Tales of an Elf
As the title suggests, this is a tale of an elf. Wait a tick; the title says ‘tales’. Plural. Ah well…

Disclaimer: I don’t own Legolas (wish I did though…) I don’t own any other LOTR characters I may put in along the way either.

It was a fine day in Middle earth. I know because I happened to be there that particular day. Anyway, it was a fine day and Legolas the elf was walking through some wood or other (’cause he likes them) when suddenly he was accosted by a bird, who was after his pretty hair for its nest. Legolas being the sensitive little elf that he is threw a tantrum about the three hairs that the bird made off with, and then proceeded to sit on the floor and put his hair up into a net so no other bird would ever get any again.

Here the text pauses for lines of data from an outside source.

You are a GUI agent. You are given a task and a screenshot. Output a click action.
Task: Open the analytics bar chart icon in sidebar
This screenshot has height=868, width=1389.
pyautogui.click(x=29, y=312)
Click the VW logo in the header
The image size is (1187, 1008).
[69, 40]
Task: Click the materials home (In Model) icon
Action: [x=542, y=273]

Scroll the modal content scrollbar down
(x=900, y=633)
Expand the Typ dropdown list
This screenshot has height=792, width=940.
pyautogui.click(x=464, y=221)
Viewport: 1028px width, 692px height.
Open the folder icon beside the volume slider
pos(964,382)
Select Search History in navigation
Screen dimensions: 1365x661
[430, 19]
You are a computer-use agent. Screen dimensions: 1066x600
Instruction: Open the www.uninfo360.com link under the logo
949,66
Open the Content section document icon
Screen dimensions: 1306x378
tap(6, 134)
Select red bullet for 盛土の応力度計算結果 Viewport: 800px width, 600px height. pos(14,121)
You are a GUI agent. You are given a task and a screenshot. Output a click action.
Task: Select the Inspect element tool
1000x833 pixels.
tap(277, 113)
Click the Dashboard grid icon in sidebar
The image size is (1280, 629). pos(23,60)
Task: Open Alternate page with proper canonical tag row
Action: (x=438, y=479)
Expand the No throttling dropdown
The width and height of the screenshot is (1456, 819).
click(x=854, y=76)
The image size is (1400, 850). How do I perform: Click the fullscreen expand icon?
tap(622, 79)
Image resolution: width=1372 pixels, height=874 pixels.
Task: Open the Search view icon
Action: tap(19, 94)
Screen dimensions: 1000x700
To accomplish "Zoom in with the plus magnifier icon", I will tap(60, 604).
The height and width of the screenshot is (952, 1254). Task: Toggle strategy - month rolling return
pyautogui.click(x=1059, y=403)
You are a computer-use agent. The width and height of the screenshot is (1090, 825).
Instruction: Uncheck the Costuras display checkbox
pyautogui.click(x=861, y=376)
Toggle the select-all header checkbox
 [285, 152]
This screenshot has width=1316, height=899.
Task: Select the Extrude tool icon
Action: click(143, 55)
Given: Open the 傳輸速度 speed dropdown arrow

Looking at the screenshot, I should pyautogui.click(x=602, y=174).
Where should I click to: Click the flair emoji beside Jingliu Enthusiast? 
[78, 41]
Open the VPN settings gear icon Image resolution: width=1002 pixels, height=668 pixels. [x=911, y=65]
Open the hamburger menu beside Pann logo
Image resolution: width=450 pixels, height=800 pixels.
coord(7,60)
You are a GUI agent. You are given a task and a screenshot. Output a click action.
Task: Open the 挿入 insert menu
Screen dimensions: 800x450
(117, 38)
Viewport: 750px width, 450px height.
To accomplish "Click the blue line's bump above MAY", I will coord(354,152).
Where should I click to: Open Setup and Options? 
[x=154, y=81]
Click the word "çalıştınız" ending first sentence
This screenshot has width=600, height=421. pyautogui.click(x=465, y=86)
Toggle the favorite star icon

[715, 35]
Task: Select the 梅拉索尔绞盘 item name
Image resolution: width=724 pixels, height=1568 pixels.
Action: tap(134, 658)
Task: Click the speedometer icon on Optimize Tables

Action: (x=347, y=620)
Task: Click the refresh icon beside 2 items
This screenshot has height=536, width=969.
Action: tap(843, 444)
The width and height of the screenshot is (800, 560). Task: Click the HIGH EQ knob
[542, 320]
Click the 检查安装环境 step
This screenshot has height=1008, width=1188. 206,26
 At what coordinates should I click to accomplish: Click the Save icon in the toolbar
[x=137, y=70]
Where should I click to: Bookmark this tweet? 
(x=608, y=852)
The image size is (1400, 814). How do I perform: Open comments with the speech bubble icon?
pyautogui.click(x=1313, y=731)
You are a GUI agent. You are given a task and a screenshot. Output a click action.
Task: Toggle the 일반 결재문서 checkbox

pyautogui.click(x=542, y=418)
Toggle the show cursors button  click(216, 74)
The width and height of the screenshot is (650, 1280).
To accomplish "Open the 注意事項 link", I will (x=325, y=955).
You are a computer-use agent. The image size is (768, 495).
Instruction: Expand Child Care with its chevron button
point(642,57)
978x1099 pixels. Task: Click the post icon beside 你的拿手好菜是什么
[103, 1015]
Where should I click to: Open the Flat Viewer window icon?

Just then, for no better reason than that I needed a plot twist, Aragorn came wandering through the woods.

“Hello Legolas, are you sitting there putting your hair into a net so that no birds can get at it again?”

“Yes. Are you wandering through the woods for any particular reason?”

“No, and I’m pretty miffed about it really. I mean, there I was at home, enjoying a nice mid-afternoon nap, suddenly the author comes and plonks me in the middle of this unnamed wood! Not so much as a by-your-leave!”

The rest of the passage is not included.